30.3.11

Inspiración: Calle de las Huertas

Ya te lo dije: demasiado frágil es el mundo como para que ahora se nos ocurra masticar sonrisas o intercambiar caricias por céntimos.

Y ya te dije que me da igual no tener un receptor con la mente abierta y los ojos chispeantes.

Que ya te dije que nunca va a ser el momento ni el lugar de anunciar que soy inmensamente feliz porque ni a ti te importa, ni a mí me interesa que lo sepas.

Que ya te lo dije y es que la fragilidad del mundo se trunca por grandes altibajos y hoy, apenas hemos comenzado a paladear la palabra.

Y ya te lo dije, lo susurré y lo esparcí por el aire en pequeñas partículas, como las mil partes de un diente de león.

Ya te lo dije y lo tarareé por cierta calle salpicada de letras doradas.

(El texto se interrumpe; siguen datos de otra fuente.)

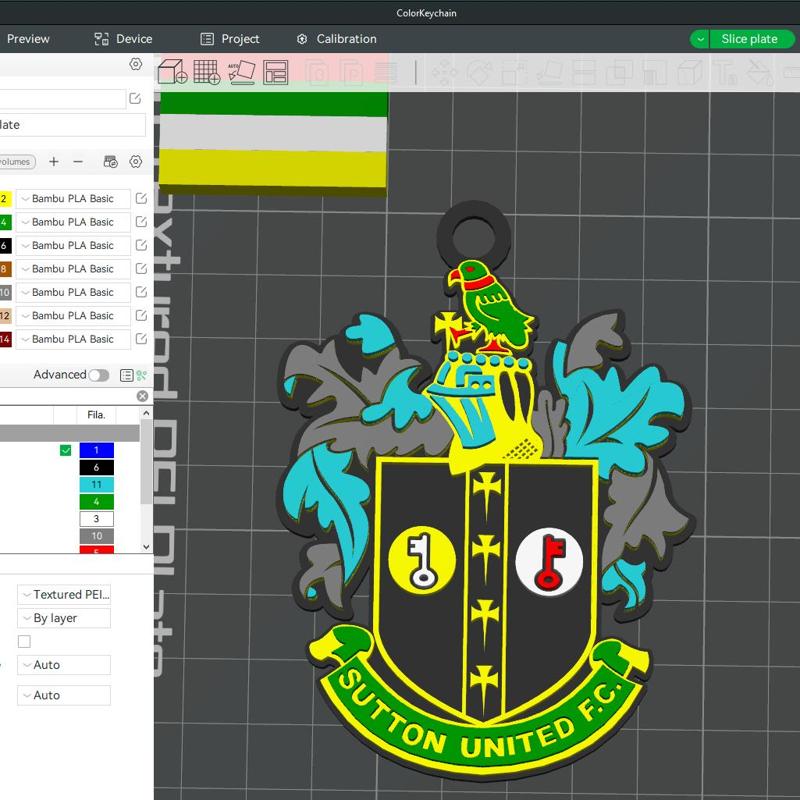Image resolution: width=800 pixels, height=800 pixels.
Task: Click the checkbox below the Textured PEI dropdown
Action: pos(25,641)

Y Ya te lo dije y te lo advertí: hoy hace un día espectacular.

18.3.11

Quizás, la canción más triste del mundo

Decidió escribir la canción más triste del mundo y lo hizo. No diré su nombre porque es por él por quien las listas de reproducción de los días más lacrimógenos duran 5:07 minutos o alrededor de 4, dependiendo del momento y el lugar. Digamos que su nombre artístico es “A” de Amor. No, quizás sea mejor llamarle “D” de Desamor. No, no, no...definitivamente responderá a la letra “S” sin saber muy bien por qué.

Tocaba todos los instrumentos a su alcance y siempre llevaba una cejilla en aquellos pantalones negros. La cejilla con la que de una manera imperceptible acortaba y alargaba el mástil de una guitarra entre argentina y española. Así sonaba la música que tenía en la cabeza y que erizaba el bello que poblaba con moderación aquellos brazos. El bolsillo trasero de aquel pantalón negro guardaba también la lengüeta de cierto instrumento de viento aunque, para ser sincera, no recuerdo bien su nombre.

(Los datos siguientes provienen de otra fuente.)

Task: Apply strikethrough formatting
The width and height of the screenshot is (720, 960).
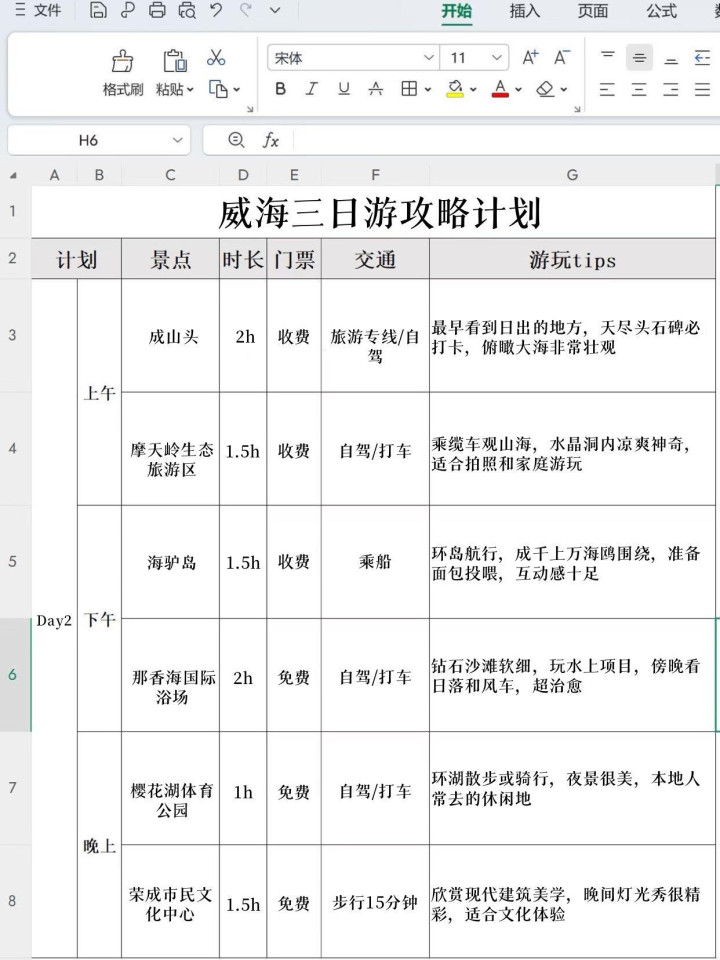Action: pyautogui.click(x=375, y=89)
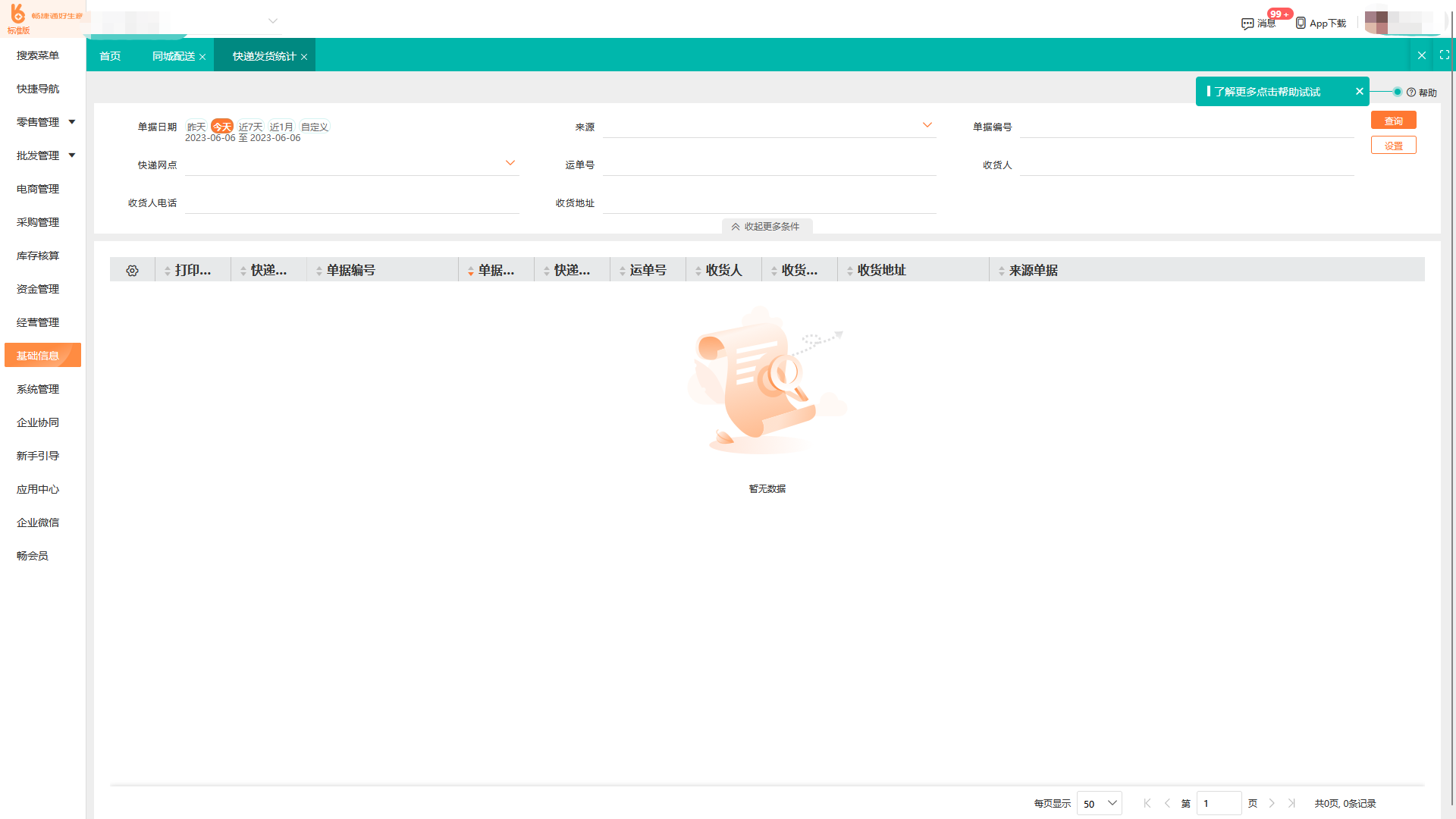
Task: Click the 基础信息 sidebar icon
Action: tap(40, 355)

No diría que su aspecto fuese el de un cantautor. Ni siquiera su mirada, siempre atrayente, suscitaba la melancolía propia de estos artistas. Pero era él, el creador de la canción más triste del mundo. No me cabía ninguna duda aunque no reconociese su timbre de voz en aquel tema. Me lo imagino afinando la guitarra o aquel instrumento de viento, cualquiera que fuese. Y me imagino, también, el reflejo de unos ojos embobados en el aro que pendía de su oreja. No me lo imagino afinando su voz ni bebiendo agua una y otra vez. Mucho menos tomándose claras de huevo. Además, era un fumador empedernido que, torpemente, camuflaba la nicotina y el alquitrán con un chicle de menta.

Creo que los directos no eran lo suyo y se guardaba esas perlas para la esquina de una cama cinco minutos antes de ser deshecha. Juntaba notas y acordes. También unía palabras que formaban un tándem tan perfecto y que parecían creadas para estar irremediablemente unidas. Era un artista y un encantador de acordes menores que escribía la canción más triste del mundo en cuadernos de pentagramas apaisados. Escribía notas achatadas y letras en cursiva...

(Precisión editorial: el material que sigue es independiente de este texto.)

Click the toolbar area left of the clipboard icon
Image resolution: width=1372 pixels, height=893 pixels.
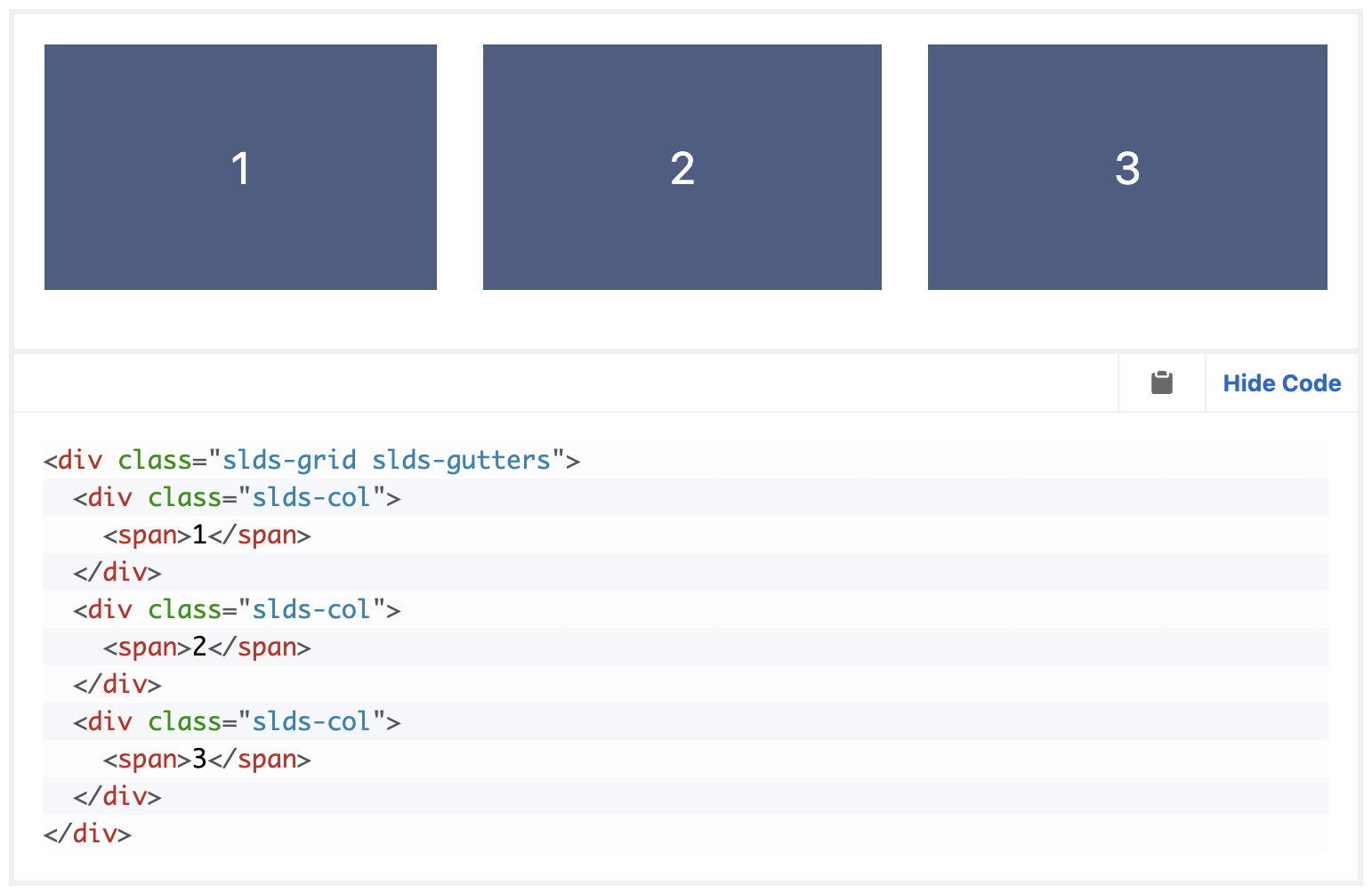click(x=569, y=382)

Lo cierto es que todo era un engaño. Él nunca intentó escribir la canción más triste del mundo o eso creo. Él inspiraba las canciones más tristes del mundo: las que hablaban de Amor, Desamor y de “S” de SíMismo. Era el receptor impasivo de los c u a t r o m i n u t o s y v e i n t i t r é s s e g u n d o s de la canción que se repitió durante toda una noche en mi lista de reproducción. Tenía alma de poeta y yo, la sinrazón de una completa idiota. Tal para cual, irónicamente hablando. Quizás, para mí, el título de la canción más triste del mundo empiece por “S” de...

3.3.11

Didascalia

Aunque parezca mentira, hoy, como otras tantas veces, me he desvelado con una idea rondándome la cabeza: el silencio más absoluto. Como si se tratase de una película de cine mudo, una vez más me he dejado llevar por la facilidad de mirar de soslayo e intentar decir lo que nadie escucha. Es un hecho que ni siquiera he pronunciado una sola palabra. Sólo me he limitado a vocalizar sin sonidos por si alguien lo suficientemente cercano podía rozar mis labios y descifrar lo inaudible.

Nadie lo ha hecho y, por ello, tampoco me preocupo por emitir algo coherente. Ni siquiera aún sabiendo que la gente que merodea a mi alrededor espera algo más, algo que suscite la ovación. Creen que quizás la única manera de comprender al prójimo sea iniciar una conversación directa, sin trabas y en voz alta. A pesar de todo, me niego a elevar el tono y prefiero no gesticular demasiado por si acaso el dramatismo supera lo aceptado.

Y me río mientras miro a la tercera butaca de una fila infinita.